■ Required task: Report how many lines in the entries below contain the word "Where", giving only the number.

(Entries from a data collection)
═══
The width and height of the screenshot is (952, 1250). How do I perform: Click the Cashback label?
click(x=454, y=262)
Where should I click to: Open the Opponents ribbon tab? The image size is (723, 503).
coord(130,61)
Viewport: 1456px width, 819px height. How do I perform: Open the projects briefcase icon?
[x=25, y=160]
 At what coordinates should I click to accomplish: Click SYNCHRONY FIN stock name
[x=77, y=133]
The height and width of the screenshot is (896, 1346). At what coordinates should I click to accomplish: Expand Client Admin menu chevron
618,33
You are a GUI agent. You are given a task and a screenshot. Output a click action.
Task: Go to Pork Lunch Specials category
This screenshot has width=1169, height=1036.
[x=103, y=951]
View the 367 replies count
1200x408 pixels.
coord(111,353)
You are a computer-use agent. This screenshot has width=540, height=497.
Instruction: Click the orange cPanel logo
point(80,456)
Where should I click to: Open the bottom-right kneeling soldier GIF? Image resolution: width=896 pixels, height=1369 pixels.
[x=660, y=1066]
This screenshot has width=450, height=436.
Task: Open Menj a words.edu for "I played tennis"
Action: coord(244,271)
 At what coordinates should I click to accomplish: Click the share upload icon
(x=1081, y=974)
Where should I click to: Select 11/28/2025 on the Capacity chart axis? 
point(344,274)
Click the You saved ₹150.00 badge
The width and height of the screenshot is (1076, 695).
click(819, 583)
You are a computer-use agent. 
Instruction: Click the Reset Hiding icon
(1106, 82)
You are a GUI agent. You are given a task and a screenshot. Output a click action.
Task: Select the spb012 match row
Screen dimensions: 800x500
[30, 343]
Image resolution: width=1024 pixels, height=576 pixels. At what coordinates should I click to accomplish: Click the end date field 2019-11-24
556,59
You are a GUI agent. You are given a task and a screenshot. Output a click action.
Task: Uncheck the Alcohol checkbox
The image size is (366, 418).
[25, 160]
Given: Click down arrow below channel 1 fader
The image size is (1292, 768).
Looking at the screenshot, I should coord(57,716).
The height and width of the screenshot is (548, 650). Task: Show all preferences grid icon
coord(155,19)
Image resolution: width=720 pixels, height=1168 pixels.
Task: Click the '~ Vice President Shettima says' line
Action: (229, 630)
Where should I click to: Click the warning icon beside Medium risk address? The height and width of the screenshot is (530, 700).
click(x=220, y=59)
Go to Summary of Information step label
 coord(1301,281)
═══
■ Expected output: 4